-- What is needed --
Where does "showing" appear in the data? Return each line that holds it.

── Supplied entries ──

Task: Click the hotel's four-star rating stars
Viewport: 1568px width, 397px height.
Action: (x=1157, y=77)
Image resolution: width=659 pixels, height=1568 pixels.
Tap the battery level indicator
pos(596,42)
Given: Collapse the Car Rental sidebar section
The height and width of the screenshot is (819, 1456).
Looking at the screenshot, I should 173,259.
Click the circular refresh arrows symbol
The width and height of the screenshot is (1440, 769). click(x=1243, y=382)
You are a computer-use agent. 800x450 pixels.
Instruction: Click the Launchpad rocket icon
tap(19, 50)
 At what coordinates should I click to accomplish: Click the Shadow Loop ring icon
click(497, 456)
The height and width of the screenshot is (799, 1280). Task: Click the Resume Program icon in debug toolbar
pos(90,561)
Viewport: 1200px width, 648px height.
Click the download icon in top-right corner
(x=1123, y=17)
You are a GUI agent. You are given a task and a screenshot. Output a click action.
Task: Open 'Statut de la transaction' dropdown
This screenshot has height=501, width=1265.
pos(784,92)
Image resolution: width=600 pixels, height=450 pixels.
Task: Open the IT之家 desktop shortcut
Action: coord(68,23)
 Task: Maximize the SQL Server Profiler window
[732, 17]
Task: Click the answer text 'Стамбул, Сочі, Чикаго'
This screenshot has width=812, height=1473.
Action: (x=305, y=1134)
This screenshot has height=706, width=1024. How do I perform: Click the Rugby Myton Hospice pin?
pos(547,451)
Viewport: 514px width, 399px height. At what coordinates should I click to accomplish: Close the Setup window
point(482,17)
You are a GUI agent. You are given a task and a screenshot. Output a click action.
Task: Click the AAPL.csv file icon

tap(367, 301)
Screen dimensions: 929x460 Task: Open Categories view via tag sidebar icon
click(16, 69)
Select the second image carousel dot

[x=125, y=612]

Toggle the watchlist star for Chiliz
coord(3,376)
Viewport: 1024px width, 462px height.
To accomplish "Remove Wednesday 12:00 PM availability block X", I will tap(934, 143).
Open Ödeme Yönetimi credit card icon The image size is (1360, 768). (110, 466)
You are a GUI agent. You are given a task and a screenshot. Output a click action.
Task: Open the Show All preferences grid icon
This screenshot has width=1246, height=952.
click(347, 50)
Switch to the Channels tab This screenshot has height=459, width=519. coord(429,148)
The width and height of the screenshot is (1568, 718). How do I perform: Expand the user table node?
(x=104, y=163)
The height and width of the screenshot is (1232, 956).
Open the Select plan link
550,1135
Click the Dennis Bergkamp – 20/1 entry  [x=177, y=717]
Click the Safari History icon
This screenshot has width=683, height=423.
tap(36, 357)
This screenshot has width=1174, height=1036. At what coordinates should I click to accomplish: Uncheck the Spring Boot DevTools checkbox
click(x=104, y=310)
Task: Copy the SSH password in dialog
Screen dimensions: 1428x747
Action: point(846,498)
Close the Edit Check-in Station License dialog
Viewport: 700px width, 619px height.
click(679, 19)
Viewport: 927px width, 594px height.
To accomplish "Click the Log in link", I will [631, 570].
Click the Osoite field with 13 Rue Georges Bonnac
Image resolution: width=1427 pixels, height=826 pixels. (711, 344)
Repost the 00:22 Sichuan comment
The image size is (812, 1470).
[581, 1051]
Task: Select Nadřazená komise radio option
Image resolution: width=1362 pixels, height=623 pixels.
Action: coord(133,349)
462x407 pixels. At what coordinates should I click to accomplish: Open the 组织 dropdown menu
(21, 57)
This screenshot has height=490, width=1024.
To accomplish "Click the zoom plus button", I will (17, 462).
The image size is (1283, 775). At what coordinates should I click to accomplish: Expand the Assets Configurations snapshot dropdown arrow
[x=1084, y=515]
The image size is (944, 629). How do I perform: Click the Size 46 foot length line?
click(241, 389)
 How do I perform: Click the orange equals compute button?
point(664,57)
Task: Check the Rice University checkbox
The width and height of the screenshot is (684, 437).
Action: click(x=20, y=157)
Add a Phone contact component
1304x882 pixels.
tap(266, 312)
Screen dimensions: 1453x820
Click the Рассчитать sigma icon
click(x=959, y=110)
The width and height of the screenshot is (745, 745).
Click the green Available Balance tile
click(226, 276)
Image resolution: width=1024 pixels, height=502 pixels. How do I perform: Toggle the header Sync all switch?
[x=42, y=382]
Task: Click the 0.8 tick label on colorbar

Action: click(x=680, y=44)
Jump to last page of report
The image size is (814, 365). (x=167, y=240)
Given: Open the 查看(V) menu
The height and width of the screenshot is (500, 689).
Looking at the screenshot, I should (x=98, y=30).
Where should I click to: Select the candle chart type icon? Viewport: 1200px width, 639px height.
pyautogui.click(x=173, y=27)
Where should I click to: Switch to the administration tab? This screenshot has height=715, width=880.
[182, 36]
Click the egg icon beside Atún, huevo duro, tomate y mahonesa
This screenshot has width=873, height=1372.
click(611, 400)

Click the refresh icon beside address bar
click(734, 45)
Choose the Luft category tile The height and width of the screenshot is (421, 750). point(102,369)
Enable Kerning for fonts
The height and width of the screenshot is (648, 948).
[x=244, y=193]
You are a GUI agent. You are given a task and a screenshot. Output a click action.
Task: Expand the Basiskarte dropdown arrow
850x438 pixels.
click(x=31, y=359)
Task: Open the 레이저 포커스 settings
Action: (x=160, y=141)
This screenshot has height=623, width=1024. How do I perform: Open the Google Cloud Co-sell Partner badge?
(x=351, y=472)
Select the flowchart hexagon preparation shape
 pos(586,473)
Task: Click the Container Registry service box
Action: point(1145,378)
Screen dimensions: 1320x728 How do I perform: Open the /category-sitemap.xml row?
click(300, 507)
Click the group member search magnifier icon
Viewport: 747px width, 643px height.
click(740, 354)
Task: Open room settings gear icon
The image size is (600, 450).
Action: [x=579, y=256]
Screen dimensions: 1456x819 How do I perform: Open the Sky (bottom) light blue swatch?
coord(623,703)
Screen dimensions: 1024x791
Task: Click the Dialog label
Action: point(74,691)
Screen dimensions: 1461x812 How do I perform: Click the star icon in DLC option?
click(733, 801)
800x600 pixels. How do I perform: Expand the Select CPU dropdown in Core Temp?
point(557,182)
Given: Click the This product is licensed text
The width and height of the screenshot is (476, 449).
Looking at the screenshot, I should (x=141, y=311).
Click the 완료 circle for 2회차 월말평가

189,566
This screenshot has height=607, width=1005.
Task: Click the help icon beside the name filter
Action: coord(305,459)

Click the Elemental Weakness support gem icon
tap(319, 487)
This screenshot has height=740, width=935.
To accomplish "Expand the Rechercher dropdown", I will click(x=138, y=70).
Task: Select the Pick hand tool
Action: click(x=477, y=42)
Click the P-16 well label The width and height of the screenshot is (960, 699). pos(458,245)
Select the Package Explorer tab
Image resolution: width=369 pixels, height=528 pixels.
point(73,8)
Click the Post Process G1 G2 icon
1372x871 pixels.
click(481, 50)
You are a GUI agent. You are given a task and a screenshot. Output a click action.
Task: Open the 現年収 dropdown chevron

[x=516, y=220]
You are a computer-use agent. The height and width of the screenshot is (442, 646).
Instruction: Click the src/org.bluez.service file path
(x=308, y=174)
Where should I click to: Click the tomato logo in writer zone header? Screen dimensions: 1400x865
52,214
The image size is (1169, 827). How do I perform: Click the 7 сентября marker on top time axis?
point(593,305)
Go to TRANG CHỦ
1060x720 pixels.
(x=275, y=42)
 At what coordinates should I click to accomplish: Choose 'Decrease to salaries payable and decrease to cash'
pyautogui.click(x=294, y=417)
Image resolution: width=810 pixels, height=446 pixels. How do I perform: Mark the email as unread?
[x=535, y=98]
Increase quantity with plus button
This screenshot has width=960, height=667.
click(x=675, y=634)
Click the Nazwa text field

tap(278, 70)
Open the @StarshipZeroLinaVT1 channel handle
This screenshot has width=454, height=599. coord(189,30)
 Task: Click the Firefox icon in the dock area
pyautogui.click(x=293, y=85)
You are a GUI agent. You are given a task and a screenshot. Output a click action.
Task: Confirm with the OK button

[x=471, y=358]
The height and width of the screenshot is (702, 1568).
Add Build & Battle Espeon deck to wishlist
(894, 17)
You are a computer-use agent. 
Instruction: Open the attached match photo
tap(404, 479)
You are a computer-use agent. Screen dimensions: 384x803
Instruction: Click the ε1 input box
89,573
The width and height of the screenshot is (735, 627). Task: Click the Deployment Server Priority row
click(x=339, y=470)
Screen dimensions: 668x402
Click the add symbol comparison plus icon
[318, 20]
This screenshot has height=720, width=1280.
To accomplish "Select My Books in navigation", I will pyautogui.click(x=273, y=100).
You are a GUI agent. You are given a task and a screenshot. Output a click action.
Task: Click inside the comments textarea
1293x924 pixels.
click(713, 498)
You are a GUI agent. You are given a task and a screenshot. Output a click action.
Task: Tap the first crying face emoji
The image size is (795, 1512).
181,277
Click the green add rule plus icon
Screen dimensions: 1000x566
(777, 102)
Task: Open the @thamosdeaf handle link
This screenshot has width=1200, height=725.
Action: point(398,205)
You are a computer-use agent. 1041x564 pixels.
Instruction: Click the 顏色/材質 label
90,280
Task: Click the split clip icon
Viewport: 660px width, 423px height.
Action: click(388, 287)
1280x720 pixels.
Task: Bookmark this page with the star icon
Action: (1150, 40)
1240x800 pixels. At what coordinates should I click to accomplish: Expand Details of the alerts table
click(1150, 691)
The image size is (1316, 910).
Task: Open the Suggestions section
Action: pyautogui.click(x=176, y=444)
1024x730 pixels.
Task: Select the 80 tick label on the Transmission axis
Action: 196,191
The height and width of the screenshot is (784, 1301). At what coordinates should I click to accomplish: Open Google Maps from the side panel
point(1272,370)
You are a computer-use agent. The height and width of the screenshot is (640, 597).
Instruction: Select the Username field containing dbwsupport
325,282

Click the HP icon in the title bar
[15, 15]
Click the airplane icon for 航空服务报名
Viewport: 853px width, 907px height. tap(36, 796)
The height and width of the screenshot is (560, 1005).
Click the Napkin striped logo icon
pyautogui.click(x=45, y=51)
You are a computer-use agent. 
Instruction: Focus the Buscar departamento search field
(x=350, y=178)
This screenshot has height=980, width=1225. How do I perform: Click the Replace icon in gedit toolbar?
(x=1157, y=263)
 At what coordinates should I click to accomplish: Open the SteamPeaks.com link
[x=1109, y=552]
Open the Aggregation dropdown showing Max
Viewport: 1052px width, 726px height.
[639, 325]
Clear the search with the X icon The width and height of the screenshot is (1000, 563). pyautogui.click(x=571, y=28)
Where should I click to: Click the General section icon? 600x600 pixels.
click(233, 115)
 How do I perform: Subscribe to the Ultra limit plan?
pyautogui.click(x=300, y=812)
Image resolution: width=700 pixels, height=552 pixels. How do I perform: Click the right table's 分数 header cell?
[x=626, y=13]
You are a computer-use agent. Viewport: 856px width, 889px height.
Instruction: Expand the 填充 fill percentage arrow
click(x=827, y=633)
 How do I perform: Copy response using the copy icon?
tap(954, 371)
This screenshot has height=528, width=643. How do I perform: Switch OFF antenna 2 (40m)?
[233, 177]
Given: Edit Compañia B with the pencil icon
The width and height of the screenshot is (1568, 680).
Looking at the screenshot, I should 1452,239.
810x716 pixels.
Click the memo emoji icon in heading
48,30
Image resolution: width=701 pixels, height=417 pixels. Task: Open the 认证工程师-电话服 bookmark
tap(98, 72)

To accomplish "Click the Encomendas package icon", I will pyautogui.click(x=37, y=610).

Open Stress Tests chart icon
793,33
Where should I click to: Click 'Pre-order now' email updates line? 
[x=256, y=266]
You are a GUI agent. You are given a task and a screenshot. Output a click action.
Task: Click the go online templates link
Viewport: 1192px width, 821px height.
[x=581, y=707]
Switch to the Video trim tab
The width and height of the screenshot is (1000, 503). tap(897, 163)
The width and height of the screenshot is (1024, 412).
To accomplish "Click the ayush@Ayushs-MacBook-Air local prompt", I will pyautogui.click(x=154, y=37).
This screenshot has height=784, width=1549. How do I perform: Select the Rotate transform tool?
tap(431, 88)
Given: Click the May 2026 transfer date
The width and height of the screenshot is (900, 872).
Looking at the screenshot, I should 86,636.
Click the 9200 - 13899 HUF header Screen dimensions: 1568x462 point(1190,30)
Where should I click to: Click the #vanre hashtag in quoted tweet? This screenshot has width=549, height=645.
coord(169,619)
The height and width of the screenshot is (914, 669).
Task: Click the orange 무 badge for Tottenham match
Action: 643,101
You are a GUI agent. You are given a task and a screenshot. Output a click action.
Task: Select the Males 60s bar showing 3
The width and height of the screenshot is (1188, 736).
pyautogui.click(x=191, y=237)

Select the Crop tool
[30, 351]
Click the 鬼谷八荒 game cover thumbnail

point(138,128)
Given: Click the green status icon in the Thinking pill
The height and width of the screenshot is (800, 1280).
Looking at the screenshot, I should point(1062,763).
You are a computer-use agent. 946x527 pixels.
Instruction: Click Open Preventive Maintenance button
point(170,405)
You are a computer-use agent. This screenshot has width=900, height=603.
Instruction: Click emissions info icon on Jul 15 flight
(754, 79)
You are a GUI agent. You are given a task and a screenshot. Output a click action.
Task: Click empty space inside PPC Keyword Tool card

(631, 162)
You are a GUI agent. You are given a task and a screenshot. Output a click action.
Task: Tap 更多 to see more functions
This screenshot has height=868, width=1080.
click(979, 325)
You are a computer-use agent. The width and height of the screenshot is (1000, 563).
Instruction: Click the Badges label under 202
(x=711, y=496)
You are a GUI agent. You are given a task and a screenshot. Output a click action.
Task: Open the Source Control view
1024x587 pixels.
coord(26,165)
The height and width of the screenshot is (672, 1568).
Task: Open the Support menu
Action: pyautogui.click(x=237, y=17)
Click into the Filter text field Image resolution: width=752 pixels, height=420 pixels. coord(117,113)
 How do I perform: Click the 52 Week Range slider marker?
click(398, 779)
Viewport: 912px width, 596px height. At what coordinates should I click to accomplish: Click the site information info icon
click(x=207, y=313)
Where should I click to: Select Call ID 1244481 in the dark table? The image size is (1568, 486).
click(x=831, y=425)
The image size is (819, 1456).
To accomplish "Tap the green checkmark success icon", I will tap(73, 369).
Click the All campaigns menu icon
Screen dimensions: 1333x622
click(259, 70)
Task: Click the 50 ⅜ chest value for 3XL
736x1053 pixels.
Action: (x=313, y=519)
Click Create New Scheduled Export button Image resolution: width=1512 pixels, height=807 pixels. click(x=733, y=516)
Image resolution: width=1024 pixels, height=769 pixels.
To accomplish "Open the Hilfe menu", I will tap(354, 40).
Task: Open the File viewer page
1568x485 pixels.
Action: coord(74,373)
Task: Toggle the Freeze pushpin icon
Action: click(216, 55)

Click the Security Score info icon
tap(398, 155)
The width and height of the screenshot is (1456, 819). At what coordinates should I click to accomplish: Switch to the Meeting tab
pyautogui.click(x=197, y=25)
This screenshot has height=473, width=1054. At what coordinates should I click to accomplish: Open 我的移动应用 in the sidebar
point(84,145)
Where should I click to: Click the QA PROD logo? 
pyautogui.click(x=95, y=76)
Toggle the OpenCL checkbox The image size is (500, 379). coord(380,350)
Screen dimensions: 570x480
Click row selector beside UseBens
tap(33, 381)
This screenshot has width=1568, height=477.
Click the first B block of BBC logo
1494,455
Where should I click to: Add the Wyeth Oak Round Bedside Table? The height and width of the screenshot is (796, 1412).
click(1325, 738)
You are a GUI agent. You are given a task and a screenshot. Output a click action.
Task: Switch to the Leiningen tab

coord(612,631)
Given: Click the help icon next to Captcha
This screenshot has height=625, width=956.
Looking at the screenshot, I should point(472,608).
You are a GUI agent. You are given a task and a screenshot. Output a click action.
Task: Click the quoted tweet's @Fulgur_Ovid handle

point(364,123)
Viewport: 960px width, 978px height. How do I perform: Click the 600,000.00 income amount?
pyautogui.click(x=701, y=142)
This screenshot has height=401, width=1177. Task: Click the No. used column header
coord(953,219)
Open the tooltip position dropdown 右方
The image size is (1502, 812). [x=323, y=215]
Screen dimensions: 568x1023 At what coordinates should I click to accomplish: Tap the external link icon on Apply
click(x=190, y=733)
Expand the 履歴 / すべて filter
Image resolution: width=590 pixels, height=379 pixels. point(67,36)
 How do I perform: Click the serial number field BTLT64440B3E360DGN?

───

-- Answer to this exercise --
Open the Aggregation dropdown showing Max
Task: Select the Males 60s bar showing 3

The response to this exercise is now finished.